## EXERCISE
Set down, exactly and with nothing added, the lines running from the one that holds "The height and width of the screenshot is (762, 1015)." to the final line of the records. Pictures stay out of the copy.

[Stored entries]
══════

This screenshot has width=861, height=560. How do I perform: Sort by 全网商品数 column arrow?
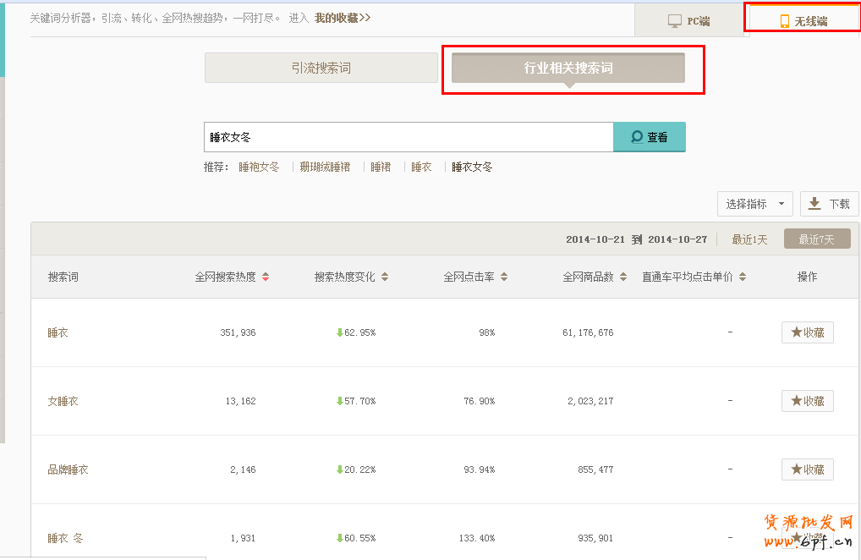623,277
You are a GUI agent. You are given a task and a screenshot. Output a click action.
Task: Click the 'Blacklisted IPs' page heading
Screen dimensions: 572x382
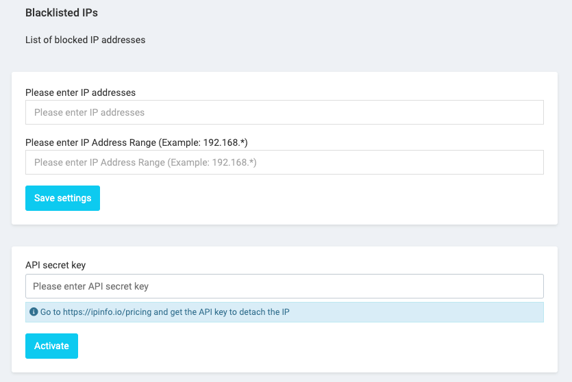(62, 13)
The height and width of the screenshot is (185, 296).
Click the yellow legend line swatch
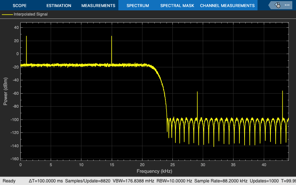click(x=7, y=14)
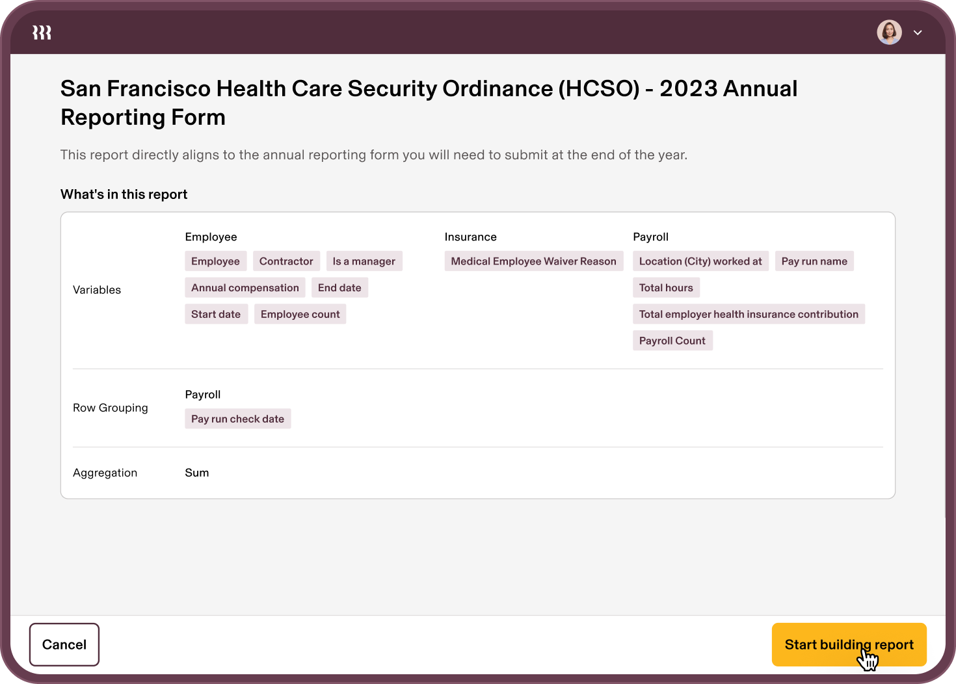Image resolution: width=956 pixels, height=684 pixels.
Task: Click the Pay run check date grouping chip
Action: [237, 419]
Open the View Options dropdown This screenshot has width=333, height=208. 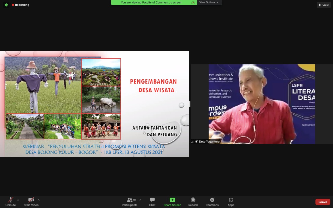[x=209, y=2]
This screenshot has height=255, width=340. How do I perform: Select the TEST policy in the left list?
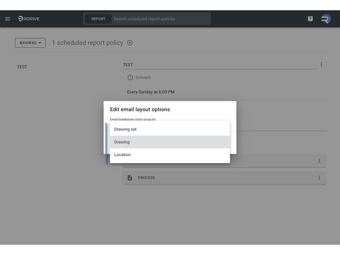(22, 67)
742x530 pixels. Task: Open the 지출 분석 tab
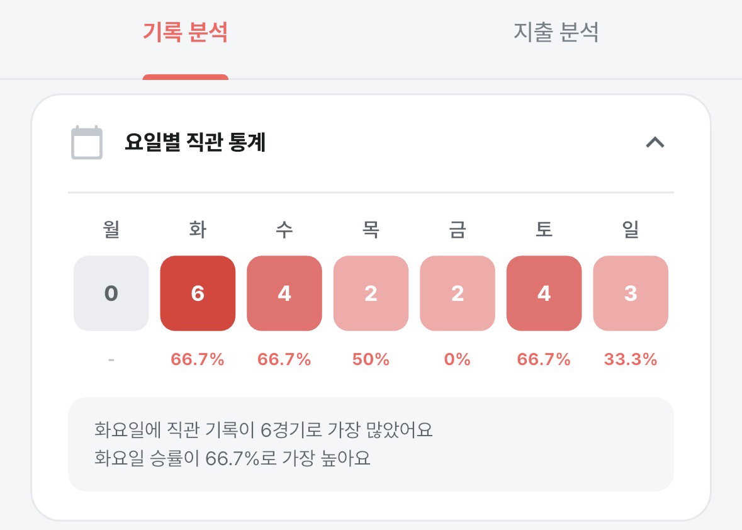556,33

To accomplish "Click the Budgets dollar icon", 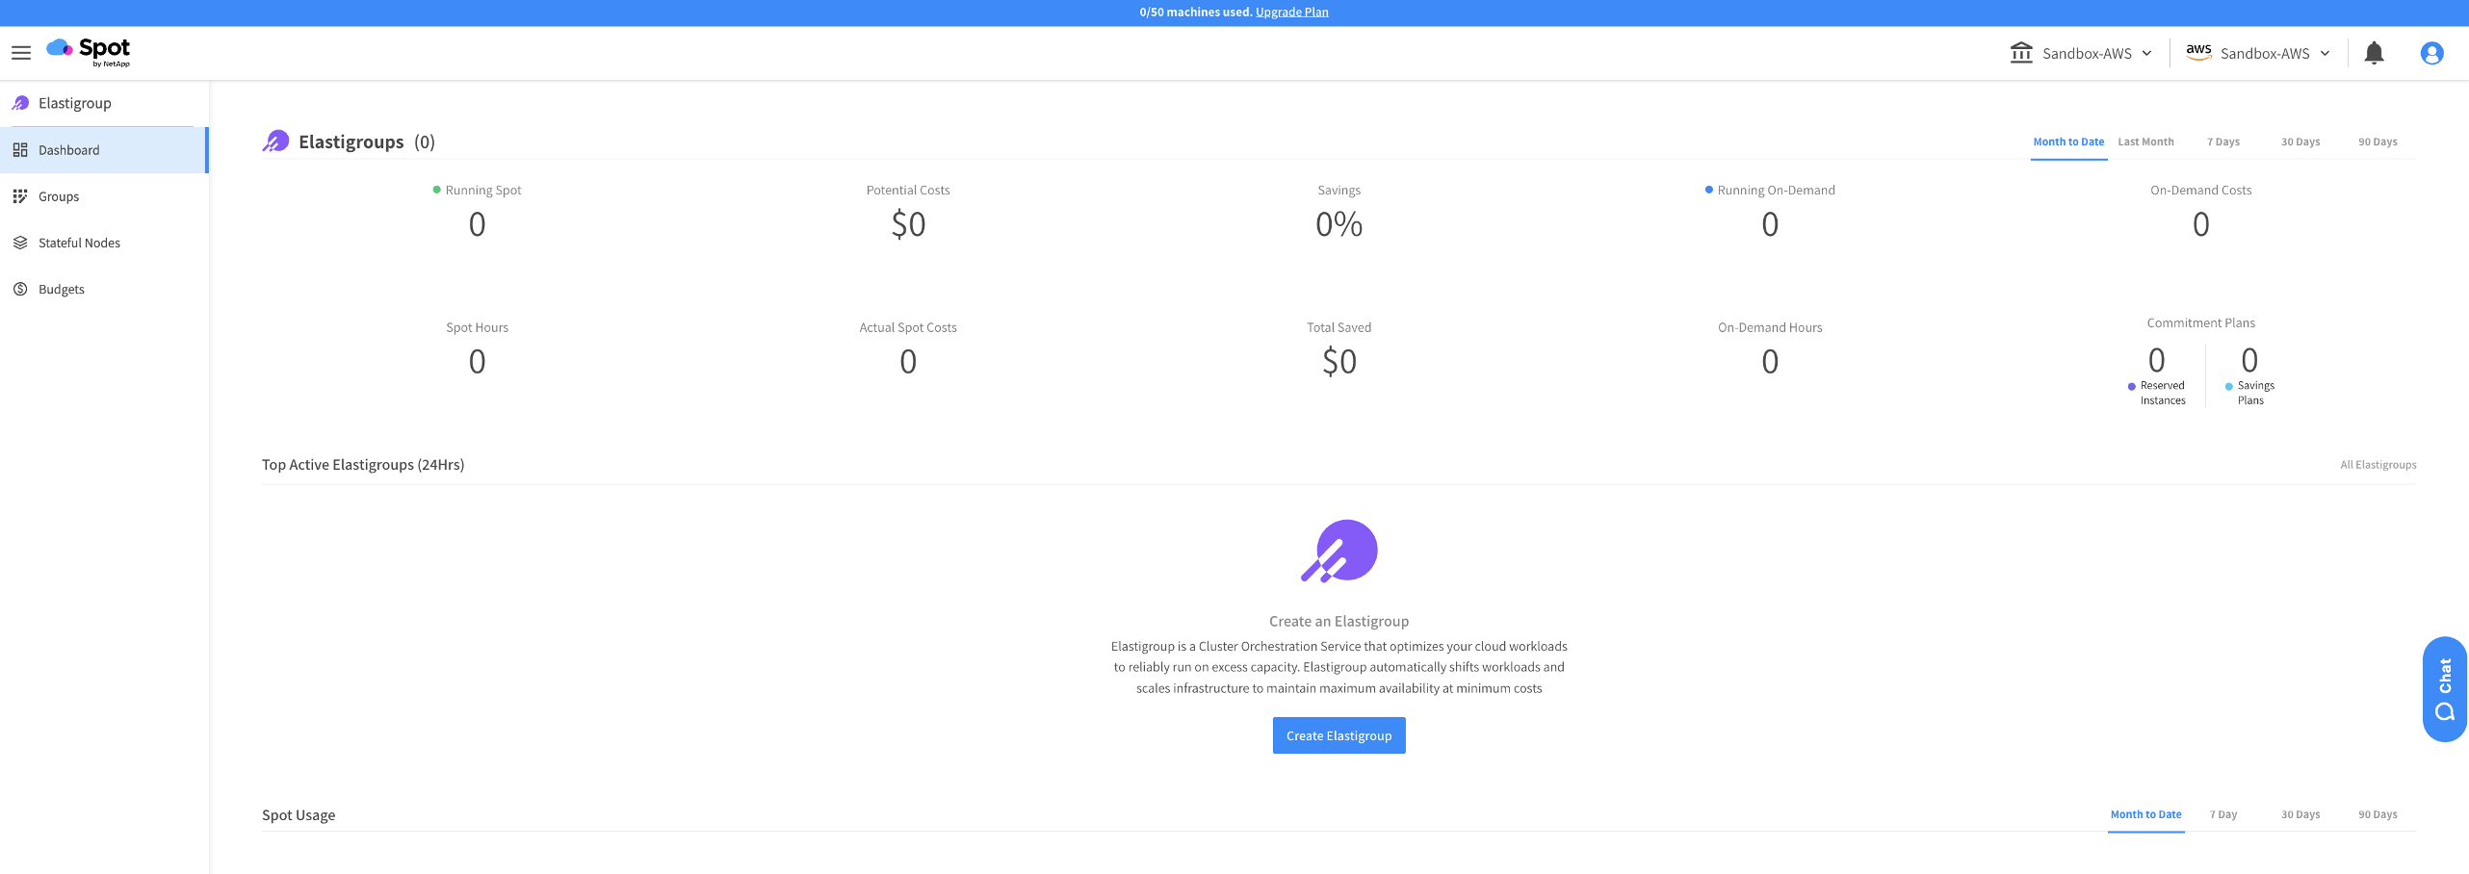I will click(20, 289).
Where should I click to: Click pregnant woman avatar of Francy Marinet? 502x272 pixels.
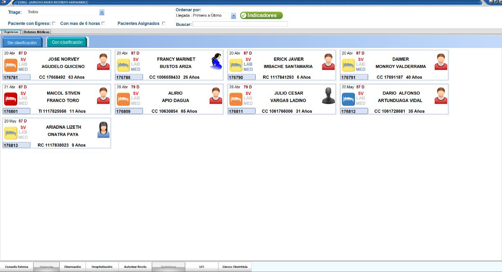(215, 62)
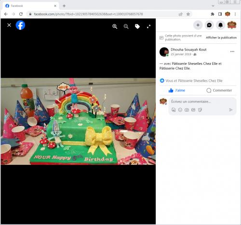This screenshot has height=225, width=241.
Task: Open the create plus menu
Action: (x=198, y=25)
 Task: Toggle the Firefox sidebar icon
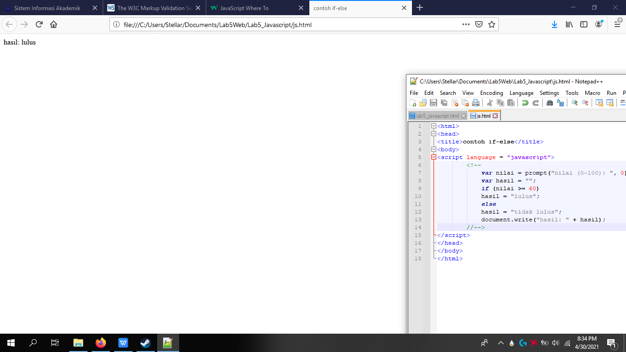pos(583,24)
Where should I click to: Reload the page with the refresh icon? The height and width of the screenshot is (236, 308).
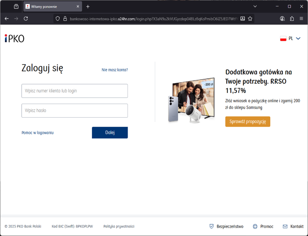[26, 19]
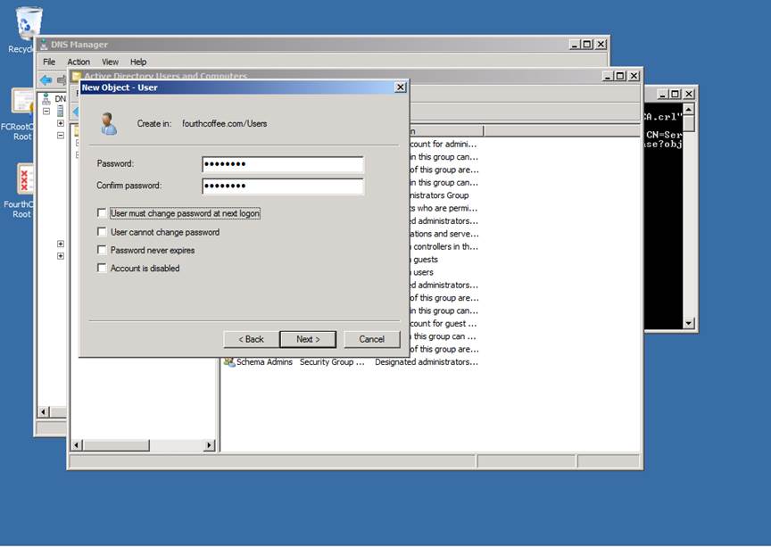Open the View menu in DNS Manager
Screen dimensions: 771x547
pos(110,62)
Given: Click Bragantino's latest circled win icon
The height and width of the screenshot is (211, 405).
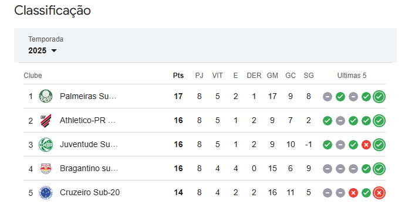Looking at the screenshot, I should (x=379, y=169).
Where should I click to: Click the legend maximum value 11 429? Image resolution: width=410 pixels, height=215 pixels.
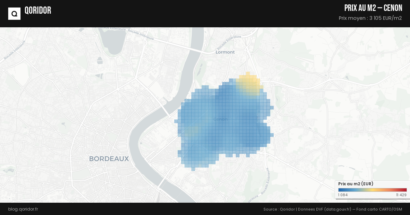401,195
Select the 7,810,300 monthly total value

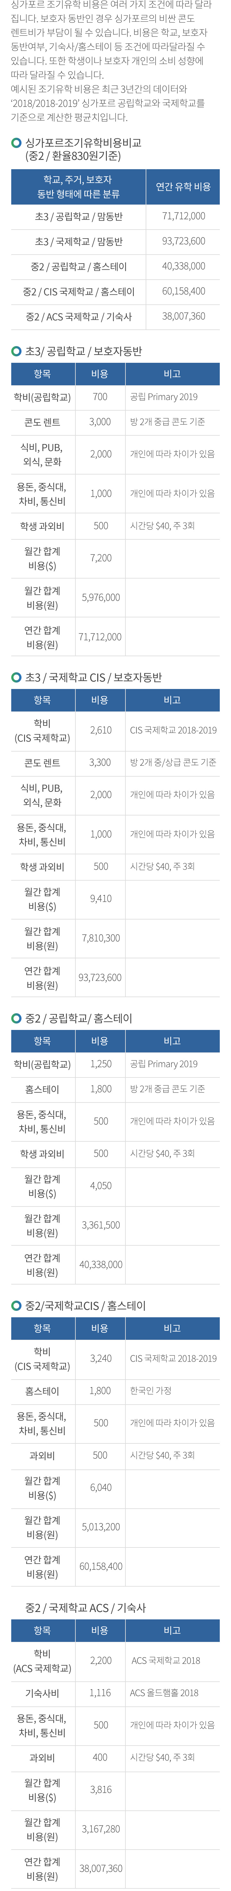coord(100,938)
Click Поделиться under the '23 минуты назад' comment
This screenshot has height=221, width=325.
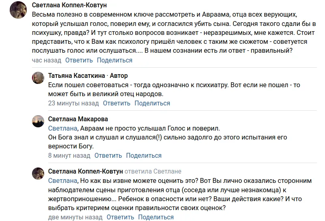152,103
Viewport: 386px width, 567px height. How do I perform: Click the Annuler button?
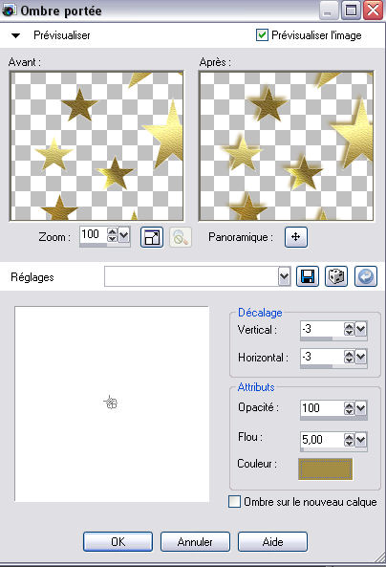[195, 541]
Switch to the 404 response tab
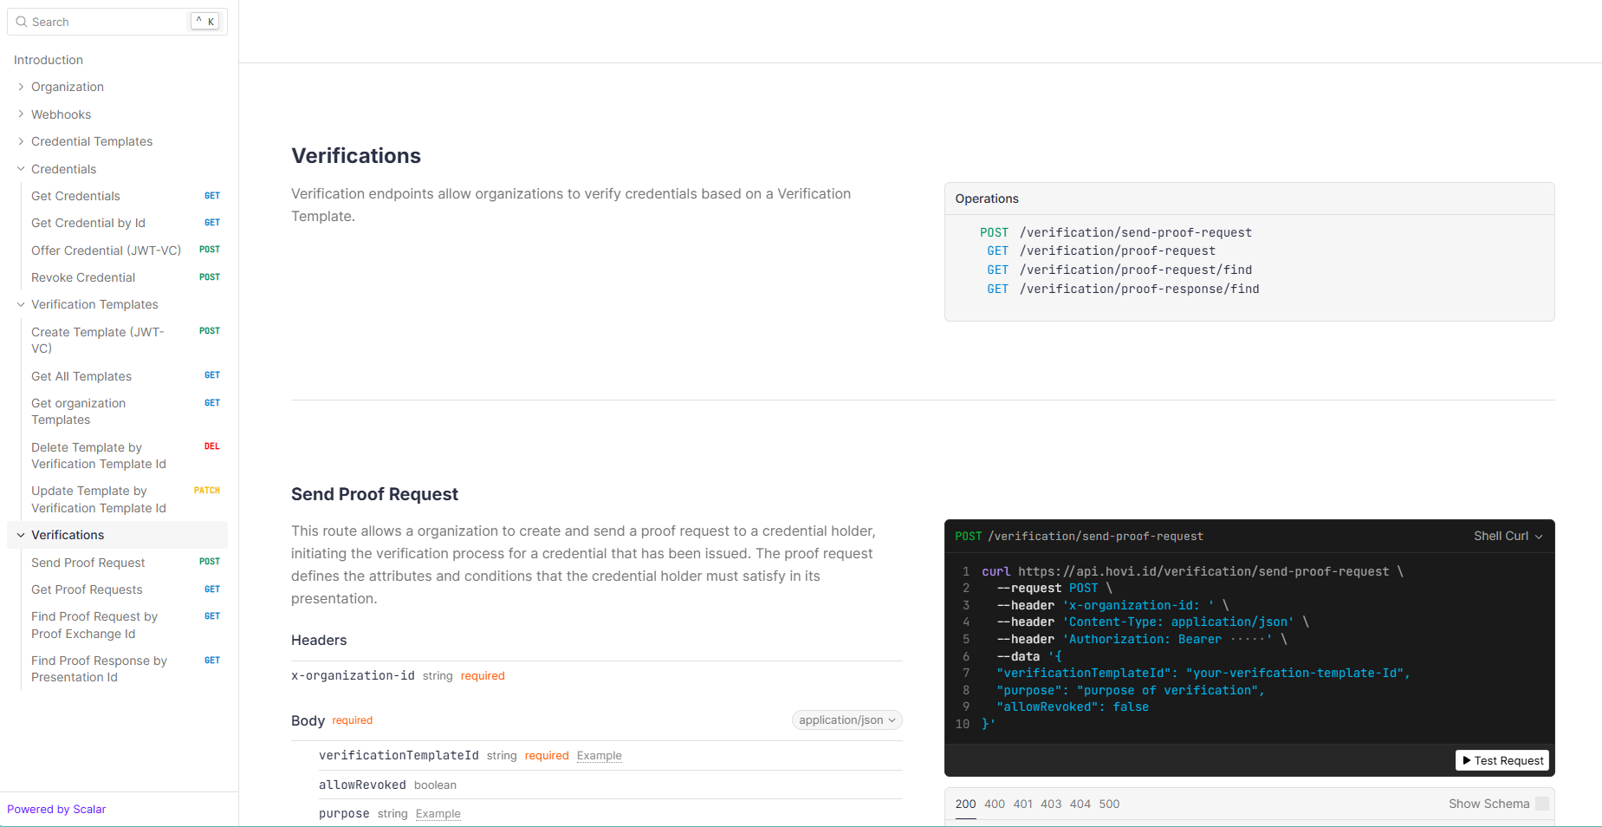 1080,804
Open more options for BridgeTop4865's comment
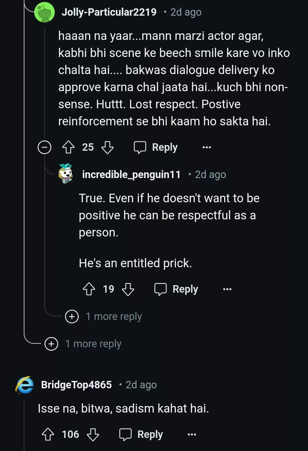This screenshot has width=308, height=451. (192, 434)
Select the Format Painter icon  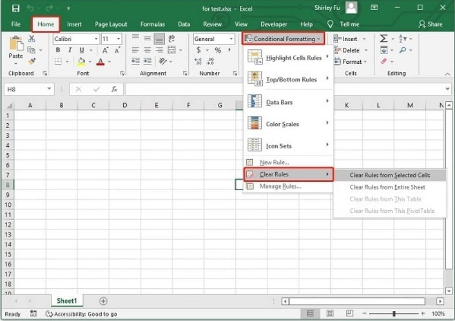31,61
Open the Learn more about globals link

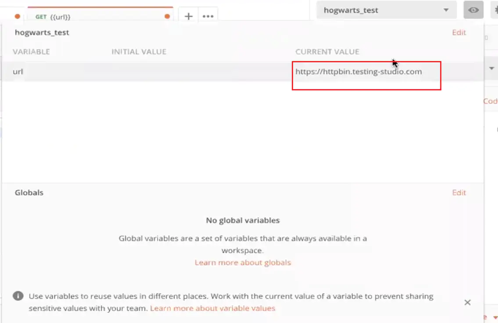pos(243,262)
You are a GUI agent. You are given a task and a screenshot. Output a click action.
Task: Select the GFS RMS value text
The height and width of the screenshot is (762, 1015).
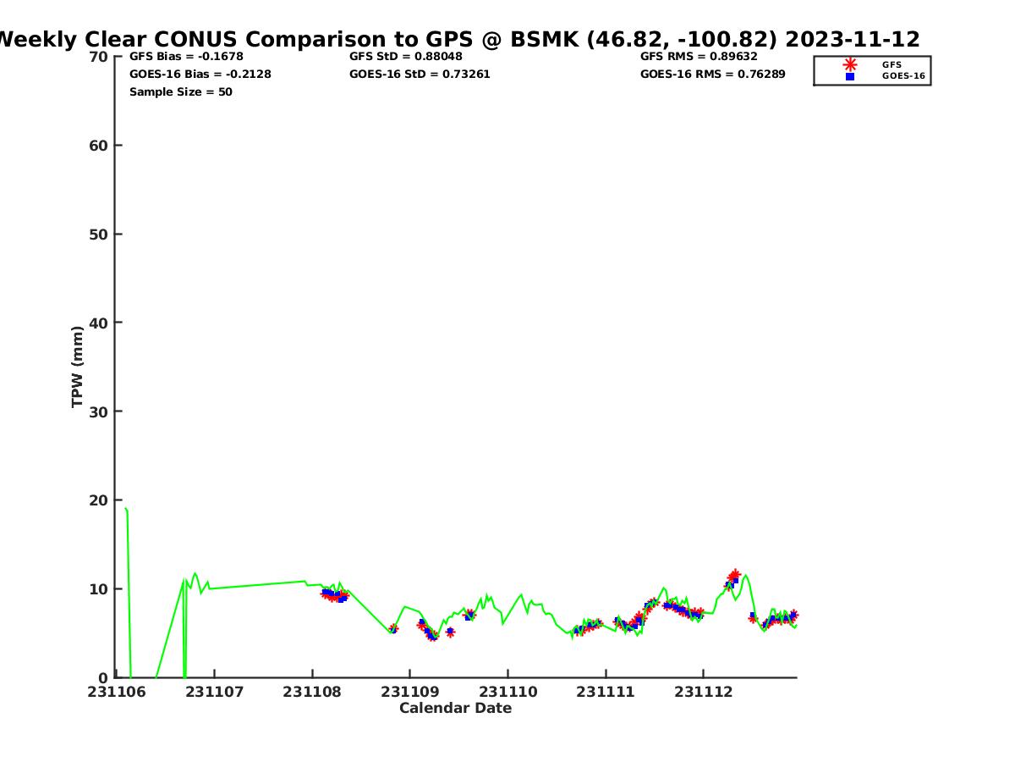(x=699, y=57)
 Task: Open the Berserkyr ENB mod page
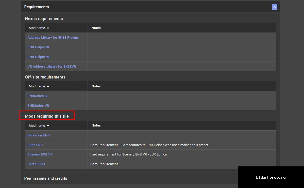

══════

## EXPECTED ANSWER
The height and width of the screenshot is (762, 1015).
(x=699, y=57)
 Task: Open the Berserkyr ENB mod page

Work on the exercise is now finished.